The basic principle of this post-processing step is to use the reconstruction loss (RL) level to detect any arrhythmia. Therefore, a pre-determined, learned threshold is needed for the decision boundary. Using training samples' RL percentiles is practical and a sample evaluation script is also available in training repository, (notebooks/ECG_AutoEncoder_Evaluation.ipynb) and demonstrates these post-processing and performance evaluation steps.
Several performance metrics such as balanced accuracy (average of True Positive Rate and True Negative Rate) and False Positive Rate, F1 score, etc. are evaluated in this notebook. Some evaluation plots for the Physionet's PTB Diagnostic Database are:
This file can be generated using the scripts/evaluate_autoencoder_ecg.sh script in the training repository.
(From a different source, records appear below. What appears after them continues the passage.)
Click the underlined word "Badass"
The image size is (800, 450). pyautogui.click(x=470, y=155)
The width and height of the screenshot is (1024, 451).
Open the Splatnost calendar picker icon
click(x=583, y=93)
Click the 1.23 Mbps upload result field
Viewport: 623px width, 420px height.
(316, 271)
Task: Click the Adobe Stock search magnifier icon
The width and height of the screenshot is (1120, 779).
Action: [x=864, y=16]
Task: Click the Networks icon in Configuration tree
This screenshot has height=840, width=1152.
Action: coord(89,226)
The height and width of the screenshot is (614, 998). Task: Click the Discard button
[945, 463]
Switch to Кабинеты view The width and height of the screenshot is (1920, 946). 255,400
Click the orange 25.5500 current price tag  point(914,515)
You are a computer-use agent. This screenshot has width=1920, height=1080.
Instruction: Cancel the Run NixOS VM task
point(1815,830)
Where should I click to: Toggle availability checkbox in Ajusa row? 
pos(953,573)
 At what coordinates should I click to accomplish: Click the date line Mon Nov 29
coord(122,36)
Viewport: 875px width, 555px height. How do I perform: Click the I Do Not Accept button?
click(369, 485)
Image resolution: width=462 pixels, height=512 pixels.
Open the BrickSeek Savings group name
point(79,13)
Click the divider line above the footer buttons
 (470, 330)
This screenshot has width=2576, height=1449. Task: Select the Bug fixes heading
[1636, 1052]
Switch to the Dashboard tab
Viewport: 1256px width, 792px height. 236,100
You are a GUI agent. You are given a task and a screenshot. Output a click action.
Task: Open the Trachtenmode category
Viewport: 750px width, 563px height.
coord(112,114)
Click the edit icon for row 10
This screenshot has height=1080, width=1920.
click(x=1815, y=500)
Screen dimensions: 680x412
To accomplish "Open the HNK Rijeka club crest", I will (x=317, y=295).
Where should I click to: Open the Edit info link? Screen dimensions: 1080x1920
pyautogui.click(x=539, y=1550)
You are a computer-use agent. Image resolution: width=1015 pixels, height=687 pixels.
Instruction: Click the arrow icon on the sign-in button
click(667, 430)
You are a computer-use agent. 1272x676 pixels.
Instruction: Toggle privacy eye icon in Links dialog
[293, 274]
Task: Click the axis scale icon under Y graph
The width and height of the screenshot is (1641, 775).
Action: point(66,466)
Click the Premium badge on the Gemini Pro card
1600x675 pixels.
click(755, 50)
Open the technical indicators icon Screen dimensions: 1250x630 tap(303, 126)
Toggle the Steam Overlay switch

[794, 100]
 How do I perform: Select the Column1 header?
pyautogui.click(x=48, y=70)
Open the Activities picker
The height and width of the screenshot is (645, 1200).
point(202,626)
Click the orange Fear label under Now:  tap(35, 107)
(ai8x-training) ai8x-training$ scripts/evaluate_autoencoder_ecg.sh
Ignore this error
AttributeError: 'Namespace' object has no attribute 'quantize_eval'
Copy file sample_sampleecg_forevalwithsignal.npy in the project folder to tests/sample_sampleecg_forevalwithsignal.npy in the synthesis repository.
The file located at synthesis repository, (networks/ai85-autoencoder-ecg.yaml) describes to the ai8x synthesizer how the layers of the neural network should be mapped into the MAX78000 hardware.
Below is how to calculate the number of processors needed in ai85-autoencoder-ecg.yaml
MAX_PROC = 64
def calculate_processors(channels_in: int) -> Tuple[int, int]:
"""
Given a channel count, return the multi-pass adjusted processor count
"""
multipass: int = 1
processors = channels_in
if processors > MAX_PROC: # Multi-pass processor count
multipass = (processors + MAX_PROC - 1) // MAX_PROC
processors = (processors + multipass - 1) // multipass # Rounded up
remainder: int = processors % 4
if remainder != 0:
remainder = 4 - remainder
processors += remainder # To next multiple of 4
return processors, multipass
A known answer test (KAT) is also performed on the MAX78000 EVKit. The C code for this KAT can be generated using the scripts/gen_autoencoder_ecg_max78000.sh script in the synthesis repository.
Below is the result from MAX78000 EVKit
---- Opened the serial port /dev/ttyACM0 ----
Waiting...
Measuring system base (idle) power...
*** CNN Inference Test autoencoder_ecg ***
Measuring weight loading...
Measuring input loading...
Measuring input load + inference...
*** PASS ***
See monitor display for inference energy.